#### Available data ####
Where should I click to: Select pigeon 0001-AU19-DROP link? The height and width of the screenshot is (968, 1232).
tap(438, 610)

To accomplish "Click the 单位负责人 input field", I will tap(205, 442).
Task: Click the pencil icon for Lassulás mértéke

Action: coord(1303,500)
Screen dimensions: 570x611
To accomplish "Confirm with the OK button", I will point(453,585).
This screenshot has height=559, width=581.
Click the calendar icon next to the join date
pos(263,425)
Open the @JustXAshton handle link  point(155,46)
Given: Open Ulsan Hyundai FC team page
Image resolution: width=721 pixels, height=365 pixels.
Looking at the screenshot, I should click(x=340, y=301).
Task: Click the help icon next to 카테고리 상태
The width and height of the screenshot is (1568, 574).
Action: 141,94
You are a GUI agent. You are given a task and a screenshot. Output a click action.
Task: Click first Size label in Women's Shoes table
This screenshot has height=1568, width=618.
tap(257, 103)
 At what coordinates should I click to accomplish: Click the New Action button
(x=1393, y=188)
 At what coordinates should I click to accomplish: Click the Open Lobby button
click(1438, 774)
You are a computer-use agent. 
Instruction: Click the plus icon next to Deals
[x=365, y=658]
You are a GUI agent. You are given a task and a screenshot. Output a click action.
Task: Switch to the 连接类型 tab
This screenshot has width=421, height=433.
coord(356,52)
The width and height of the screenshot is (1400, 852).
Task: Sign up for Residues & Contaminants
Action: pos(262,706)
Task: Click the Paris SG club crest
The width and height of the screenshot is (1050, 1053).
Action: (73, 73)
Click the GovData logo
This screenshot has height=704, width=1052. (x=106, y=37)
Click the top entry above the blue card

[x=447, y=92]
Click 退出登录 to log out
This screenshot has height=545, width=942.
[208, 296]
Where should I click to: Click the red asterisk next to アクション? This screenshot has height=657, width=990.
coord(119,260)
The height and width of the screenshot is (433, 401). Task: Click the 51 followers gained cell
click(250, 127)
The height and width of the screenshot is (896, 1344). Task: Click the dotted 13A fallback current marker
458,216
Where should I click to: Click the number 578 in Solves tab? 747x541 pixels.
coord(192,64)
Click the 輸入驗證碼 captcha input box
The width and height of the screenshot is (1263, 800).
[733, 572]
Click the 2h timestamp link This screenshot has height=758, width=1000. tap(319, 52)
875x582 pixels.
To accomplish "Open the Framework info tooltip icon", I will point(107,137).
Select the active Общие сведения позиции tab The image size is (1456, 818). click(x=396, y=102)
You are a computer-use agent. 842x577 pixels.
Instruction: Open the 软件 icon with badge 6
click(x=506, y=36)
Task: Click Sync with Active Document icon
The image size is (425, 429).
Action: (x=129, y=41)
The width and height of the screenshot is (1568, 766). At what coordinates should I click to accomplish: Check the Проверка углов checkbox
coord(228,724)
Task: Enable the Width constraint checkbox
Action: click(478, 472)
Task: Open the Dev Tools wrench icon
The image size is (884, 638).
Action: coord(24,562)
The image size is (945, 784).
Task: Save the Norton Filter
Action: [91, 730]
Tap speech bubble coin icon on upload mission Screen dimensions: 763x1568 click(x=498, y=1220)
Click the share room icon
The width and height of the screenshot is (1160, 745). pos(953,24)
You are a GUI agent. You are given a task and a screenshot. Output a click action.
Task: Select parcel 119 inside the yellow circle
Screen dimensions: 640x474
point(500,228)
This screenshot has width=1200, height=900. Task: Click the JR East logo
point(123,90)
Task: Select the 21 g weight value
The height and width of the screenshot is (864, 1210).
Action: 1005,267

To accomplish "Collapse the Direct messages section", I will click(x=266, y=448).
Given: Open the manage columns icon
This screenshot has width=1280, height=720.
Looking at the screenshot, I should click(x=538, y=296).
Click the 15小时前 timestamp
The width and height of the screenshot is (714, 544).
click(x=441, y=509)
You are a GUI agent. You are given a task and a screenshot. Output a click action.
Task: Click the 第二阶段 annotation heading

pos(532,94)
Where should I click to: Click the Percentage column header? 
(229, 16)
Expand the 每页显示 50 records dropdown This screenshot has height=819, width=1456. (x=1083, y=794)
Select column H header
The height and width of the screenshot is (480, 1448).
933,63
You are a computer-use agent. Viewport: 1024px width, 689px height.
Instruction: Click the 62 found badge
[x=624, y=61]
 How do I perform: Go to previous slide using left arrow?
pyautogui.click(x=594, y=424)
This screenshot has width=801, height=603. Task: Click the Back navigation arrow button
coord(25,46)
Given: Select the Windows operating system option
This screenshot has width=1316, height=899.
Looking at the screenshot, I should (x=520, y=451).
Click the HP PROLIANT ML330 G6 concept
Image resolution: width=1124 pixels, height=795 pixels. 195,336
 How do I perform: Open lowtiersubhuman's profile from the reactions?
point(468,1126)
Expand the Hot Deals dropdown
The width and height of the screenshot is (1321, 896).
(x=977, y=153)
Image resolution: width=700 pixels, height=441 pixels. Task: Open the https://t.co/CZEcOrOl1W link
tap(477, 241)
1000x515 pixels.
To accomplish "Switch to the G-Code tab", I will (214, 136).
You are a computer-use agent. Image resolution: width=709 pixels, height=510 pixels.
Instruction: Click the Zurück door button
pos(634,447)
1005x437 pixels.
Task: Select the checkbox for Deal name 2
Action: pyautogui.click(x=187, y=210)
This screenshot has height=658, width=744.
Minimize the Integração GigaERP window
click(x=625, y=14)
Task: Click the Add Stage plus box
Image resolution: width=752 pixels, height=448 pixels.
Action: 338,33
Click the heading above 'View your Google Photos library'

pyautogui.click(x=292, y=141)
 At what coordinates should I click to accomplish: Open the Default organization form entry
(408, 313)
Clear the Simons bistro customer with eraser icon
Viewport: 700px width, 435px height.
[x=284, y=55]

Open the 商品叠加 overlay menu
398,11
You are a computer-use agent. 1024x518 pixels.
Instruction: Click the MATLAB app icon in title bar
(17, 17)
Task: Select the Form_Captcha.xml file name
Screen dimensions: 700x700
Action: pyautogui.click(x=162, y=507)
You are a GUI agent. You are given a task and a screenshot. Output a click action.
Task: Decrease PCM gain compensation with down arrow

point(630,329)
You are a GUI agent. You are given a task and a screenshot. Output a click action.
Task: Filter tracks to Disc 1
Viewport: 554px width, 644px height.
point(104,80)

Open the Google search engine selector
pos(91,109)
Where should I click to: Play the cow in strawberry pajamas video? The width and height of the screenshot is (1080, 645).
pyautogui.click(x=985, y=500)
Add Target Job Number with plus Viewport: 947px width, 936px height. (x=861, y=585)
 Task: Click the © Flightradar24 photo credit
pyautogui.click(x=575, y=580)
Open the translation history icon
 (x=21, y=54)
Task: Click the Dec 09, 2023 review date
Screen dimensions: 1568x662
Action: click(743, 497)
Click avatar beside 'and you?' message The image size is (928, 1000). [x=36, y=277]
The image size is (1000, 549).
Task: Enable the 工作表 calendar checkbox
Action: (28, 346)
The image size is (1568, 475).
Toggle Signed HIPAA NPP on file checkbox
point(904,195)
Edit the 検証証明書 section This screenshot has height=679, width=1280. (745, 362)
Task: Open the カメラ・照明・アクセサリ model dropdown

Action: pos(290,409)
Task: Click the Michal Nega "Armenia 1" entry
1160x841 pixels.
####
## [Task]
Word for word, restate the entries from the first line to the line that has "Task: Click first", both included, and nothing else.

## [Finished exercise]
Where should I click to: Select pigeon 0001-AU19-DROP link? The height and width of the screenshot is (968, 1232).
tap(438, 610)

To accomplish "Click the 单位负责人 input field", I will tap(205, 442).
Task: Click the pencil icon for Lassulás mértéke

Action: coord(1303,500)
Screen dimensions: 570x611
To accomplish "Confirm with the OK button", I will point(453,585).
This screenshot has height=559, width=581.
Click the calendar icon next to the join date
pos(263,425)
Open the @JustXAshton handle link  point(155,46)
Given: Open Ulsan Hyundai FC team page
Image resolution: width=721 pixels, height=365 pixels.
Looking at the screenshot, I should click(x=340, y=301).
Task: Click the help icon next to 카테고리 상태
The width and height of the screenshot is (1568, 574).
Action: 141,94
You are a GUI agent. You are given a task and a screenshot. Output a click action.
Task: Click first Size label in Women's Shoes table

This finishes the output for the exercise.